On peut ne pas être hostile à Ennahdha, mais, pour de très nombreuses raisons, beaucoup de Tunisiens, à l'instar de l'auteur ces lignes, lui préfèrent Kamel Jendoubi, un homme de devoir.
Par Moncef Dhambri*
Une certaine «révolution ingrate» a pris pour cible, ces derniers jours, un des enfants du 14 janvier 2011 le plus dévoué, le plus généreux et – n'ayons pas peur des superlatifs! – indéniablement l'homme qui a offert à notre Tunisie le meilleur cadeau: Kamel Jendoubi, auquel nous devons tous le brillant succès des élections du 23 octobre 2011.
La reconnaissance des siens et l'admiration de l'opinion mondiale
Il y a d'autres Tunisiens, des milliers, voire des centaines de milliers, qui ont fait preuve d'autant d'abnégation. Il y en a d'autres, aussi nombreux, que les projecteurs de la scène politique n'ont pas révélés au grand public ou soutirés à l'anonymat des coulisses, mais qui n'en sont pas malheureux, convaincus comme ils sont que le meilleur don de soi est celui reste gratuit et silencieux.
Kamel Jendoubi, lui, a mérité la une des journaux, la reconnaissance de tous ses concitoyens et l'admiration de l'opinion mondiale, tout simplement parce qu'«un certain hasard» a voulu qu'il ait été élu par Haute instance pour la réalisation des objectifs de la révolution, de la réforme politique et de la transition démocratique (Hiror) comme président de l'Instance supérieure indépendante pour les élections (Isie) et qu'il ait accompli excellemment sa mission – de bout en bout et sans peur et sans reproche.
Les Tunisiens auront-ils une nouvelle fois la possibilité de choisir leurs dirigeants?
Pourquoi lui en veut-t-on, aujourd'hui? Pourquoi dérange-t-il? Et, peut-être serait-il plus important de savoir, qui aurait intérêt à ce que cet homme cède la place à quelqu'un d'autre et qu'il retrouve son exil parisien?
Ceux qui ne souhaitent plus «voir» M. Jendoubi
Mes réponses à ces questions ne seront pas directes. Avec ceux d'entre les lecteurs de Kapitalis qui voudront bien me suivre jusqu'au bout de mes raisonnements, nous tenterons de brosser le portrait, ou les portraits, de ceux et celles qui ne souhaiteraient plus «voir» M. Jendoubi.

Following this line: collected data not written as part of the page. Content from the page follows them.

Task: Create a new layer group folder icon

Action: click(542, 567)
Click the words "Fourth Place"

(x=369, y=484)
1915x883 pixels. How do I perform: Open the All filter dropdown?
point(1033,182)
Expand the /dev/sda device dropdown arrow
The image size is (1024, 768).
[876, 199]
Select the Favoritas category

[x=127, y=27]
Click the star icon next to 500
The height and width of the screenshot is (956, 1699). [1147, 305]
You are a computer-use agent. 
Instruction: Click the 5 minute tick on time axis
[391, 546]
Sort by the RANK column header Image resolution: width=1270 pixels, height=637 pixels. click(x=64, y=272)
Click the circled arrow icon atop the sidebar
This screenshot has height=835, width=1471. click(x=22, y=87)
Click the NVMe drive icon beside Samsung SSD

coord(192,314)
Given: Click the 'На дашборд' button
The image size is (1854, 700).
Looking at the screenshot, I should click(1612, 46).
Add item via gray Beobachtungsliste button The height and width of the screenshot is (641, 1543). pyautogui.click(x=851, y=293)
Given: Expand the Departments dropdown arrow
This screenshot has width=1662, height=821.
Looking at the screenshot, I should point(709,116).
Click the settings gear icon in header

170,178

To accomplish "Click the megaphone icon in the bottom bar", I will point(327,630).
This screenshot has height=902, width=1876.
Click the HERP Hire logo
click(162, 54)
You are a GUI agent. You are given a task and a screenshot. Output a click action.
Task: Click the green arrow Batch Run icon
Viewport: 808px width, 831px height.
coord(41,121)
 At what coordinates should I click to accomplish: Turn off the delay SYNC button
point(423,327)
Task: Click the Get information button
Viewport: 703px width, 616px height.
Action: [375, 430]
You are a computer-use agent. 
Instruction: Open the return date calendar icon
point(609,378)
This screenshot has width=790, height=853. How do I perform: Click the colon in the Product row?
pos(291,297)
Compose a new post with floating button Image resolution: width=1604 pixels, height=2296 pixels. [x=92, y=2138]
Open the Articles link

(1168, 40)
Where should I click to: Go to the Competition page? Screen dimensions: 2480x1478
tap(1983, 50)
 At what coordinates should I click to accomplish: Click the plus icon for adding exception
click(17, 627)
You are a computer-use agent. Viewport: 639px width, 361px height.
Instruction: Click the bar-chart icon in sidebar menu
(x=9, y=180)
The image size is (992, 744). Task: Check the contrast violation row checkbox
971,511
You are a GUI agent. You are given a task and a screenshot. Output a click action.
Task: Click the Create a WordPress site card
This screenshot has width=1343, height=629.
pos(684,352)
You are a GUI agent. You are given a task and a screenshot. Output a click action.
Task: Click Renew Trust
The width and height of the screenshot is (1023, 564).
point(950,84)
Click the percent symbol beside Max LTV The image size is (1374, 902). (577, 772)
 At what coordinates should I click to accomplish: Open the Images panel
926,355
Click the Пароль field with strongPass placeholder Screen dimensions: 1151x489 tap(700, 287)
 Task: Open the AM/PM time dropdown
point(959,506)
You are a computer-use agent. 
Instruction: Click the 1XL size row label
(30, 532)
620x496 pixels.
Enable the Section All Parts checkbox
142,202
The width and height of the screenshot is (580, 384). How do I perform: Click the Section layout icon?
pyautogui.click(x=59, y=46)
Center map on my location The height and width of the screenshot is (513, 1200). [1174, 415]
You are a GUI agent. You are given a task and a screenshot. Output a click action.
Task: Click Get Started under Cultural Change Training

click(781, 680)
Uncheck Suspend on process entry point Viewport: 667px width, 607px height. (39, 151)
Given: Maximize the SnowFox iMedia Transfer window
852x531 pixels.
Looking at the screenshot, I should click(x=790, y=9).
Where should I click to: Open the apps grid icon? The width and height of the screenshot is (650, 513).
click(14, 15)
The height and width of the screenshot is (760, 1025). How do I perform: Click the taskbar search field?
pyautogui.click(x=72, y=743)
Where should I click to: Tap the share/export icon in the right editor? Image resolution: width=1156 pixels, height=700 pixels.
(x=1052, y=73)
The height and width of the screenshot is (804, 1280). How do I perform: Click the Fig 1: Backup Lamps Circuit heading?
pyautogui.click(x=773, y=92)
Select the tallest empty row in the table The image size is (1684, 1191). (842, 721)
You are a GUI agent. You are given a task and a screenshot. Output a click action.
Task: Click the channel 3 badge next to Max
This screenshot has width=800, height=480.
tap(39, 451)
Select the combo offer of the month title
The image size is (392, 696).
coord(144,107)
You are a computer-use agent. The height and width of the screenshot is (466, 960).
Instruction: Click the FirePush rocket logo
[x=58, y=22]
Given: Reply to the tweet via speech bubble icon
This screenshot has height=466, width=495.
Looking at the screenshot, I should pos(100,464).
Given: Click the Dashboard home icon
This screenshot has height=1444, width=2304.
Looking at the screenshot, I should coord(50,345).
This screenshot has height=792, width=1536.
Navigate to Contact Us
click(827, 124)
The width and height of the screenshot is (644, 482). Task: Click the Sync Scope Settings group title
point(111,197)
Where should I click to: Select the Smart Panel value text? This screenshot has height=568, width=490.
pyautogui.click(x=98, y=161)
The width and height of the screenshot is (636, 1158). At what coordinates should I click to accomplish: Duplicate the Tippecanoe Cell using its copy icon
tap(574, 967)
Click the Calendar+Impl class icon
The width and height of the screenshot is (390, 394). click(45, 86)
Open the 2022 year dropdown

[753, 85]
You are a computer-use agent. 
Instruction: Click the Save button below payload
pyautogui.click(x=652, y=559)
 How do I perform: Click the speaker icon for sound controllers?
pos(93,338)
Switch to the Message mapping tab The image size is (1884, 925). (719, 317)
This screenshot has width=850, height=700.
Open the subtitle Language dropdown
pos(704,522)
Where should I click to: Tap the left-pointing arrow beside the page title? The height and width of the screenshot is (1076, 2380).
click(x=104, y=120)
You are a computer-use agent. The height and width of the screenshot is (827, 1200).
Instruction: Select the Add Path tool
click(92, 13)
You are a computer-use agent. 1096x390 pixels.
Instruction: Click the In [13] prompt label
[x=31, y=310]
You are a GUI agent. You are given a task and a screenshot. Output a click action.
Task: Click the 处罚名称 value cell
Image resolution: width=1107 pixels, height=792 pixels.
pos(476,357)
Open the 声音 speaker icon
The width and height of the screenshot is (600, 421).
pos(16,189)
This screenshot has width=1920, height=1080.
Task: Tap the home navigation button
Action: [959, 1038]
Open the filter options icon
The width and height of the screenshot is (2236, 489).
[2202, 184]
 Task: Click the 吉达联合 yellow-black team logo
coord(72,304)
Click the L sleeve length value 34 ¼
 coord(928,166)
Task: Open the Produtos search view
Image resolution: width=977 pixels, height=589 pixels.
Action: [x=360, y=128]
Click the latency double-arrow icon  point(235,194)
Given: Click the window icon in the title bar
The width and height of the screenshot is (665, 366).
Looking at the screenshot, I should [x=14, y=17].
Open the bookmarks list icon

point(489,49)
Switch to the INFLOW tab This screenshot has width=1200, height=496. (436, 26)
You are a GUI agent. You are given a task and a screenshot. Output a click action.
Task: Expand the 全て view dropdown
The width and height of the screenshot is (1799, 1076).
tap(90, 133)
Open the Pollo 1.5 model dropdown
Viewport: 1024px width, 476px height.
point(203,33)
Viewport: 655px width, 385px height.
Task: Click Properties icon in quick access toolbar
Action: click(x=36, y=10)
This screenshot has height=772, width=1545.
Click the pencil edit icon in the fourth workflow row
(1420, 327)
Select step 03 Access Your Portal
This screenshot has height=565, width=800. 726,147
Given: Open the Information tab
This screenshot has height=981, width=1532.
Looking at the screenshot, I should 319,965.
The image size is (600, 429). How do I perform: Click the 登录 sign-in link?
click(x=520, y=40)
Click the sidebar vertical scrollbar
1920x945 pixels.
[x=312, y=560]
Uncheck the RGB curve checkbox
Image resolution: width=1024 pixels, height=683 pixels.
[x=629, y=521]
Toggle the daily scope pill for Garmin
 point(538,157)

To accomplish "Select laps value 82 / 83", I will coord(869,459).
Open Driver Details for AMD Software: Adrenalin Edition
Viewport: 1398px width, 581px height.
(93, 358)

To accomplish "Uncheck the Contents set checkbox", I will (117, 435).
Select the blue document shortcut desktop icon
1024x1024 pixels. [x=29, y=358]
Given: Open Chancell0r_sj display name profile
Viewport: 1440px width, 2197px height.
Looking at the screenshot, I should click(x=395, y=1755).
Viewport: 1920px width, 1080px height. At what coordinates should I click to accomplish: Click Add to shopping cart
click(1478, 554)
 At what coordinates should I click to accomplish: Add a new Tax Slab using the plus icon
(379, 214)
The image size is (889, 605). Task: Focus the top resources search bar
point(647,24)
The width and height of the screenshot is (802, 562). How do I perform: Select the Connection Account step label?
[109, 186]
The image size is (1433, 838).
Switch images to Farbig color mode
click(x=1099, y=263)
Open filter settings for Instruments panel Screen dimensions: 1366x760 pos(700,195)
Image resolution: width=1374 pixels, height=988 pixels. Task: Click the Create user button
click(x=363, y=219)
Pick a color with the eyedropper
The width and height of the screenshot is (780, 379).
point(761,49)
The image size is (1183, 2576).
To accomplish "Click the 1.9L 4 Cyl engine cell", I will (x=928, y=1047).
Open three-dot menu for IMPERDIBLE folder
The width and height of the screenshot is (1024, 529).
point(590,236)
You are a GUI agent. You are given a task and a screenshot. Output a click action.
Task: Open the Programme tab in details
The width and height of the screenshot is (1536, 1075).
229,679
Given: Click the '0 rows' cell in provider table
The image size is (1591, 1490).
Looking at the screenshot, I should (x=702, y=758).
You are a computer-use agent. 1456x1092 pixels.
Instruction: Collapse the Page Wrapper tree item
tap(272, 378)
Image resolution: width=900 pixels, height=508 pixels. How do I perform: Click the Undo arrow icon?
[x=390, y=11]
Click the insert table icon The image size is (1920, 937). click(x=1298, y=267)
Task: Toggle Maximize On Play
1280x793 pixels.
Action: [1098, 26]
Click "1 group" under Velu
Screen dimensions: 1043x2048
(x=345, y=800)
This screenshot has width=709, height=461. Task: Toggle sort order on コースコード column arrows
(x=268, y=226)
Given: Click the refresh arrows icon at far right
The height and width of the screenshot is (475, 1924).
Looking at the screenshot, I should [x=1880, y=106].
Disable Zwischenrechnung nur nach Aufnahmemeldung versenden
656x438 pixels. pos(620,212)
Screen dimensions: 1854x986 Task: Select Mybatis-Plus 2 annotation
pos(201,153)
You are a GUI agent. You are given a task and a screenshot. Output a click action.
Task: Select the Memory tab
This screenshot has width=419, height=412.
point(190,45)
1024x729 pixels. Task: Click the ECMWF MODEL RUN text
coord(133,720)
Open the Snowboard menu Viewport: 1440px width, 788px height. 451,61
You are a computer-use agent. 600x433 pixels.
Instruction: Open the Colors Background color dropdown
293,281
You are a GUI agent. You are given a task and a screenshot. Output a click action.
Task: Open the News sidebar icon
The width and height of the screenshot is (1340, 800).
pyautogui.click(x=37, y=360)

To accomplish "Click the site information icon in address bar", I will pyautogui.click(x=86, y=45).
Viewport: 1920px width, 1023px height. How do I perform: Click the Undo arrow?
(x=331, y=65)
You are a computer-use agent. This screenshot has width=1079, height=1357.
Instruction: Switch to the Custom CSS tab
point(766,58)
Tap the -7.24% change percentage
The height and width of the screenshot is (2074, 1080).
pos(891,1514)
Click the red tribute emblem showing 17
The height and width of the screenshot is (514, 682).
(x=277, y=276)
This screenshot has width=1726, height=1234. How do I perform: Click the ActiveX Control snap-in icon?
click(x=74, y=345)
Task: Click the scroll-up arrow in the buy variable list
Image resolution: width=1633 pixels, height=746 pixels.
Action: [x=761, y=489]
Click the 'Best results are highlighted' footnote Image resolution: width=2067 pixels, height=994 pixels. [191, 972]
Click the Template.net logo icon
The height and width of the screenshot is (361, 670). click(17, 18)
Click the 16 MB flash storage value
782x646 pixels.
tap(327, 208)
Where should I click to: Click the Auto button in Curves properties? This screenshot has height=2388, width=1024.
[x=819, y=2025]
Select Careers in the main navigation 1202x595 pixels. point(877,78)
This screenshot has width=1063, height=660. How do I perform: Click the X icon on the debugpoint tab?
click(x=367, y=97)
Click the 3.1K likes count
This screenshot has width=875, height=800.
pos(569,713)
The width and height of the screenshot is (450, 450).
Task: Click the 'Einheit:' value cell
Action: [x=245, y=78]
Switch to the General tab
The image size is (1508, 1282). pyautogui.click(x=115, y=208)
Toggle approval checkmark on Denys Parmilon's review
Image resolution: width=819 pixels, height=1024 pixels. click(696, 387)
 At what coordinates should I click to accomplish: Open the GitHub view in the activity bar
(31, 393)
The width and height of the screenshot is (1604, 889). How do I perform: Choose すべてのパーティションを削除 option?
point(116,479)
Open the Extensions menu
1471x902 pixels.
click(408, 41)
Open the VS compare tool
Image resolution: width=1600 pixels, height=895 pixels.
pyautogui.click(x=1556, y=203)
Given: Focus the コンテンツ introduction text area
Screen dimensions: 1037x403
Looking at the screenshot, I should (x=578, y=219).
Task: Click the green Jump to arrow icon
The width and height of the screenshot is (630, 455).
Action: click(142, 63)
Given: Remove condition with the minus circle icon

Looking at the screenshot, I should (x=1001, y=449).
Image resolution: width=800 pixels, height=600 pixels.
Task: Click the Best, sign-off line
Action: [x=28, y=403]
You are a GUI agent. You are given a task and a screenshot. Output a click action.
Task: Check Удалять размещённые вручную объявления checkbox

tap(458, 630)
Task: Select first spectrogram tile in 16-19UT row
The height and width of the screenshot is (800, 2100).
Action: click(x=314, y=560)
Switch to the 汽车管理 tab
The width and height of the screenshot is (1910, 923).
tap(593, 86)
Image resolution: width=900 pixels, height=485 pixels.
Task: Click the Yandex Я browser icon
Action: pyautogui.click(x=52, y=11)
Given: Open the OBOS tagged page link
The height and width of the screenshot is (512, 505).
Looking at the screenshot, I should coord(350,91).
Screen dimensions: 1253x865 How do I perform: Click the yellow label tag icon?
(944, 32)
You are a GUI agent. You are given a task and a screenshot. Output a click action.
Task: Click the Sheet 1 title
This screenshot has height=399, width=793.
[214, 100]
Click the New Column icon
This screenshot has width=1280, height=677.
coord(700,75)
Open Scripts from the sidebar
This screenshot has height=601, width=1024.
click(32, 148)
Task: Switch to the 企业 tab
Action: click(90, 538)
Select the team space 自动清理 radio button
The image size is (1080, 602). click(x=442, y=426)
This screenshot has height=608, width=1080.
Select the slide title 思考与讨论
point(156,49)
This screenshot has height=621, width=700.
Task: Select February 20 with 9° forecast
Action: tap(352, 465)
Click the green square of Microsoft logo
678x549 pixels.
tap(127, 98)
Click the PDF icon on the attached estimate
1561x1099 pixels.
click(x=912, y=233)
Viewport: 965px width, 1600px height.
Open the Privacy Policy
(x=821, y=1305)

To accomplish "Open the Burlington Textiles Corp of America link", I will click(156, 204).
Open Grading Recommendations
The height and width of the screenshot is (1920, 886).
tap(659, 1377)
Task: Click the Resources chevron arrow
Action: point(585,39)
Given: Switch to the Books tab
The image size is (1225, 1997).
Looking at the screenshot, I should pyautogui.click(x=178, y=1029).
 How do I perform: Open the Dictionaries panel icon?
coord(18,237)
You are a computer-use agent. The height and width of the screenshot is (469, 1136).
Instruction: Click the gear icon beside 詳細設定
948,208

Ce grand homme – et je mesure mes mots ! – est aujourd'hui au cœur d'une polémique au sujet d'une prétendue «affaire de gros sous et de mauvaise gestion de l'argent public». Tous ces mots cachent mal l'acharnement qui anime certaines personnes à vouloir faire regretter à ce citoyen tunisien, qui continue malgré tout de se considérer comme les autres, d'avoir fait pour son pays ce qu'il a fait. Et qu'il le referait, si on le lui redemandait, avec la même indépendance qu'il a défendue bec et ongle, lors de l'élection de l'Assemblée nationale constituante (Anc).
Kamel Jendoubi est l'artisan du brillant succès des élections du 23 octobre 2011.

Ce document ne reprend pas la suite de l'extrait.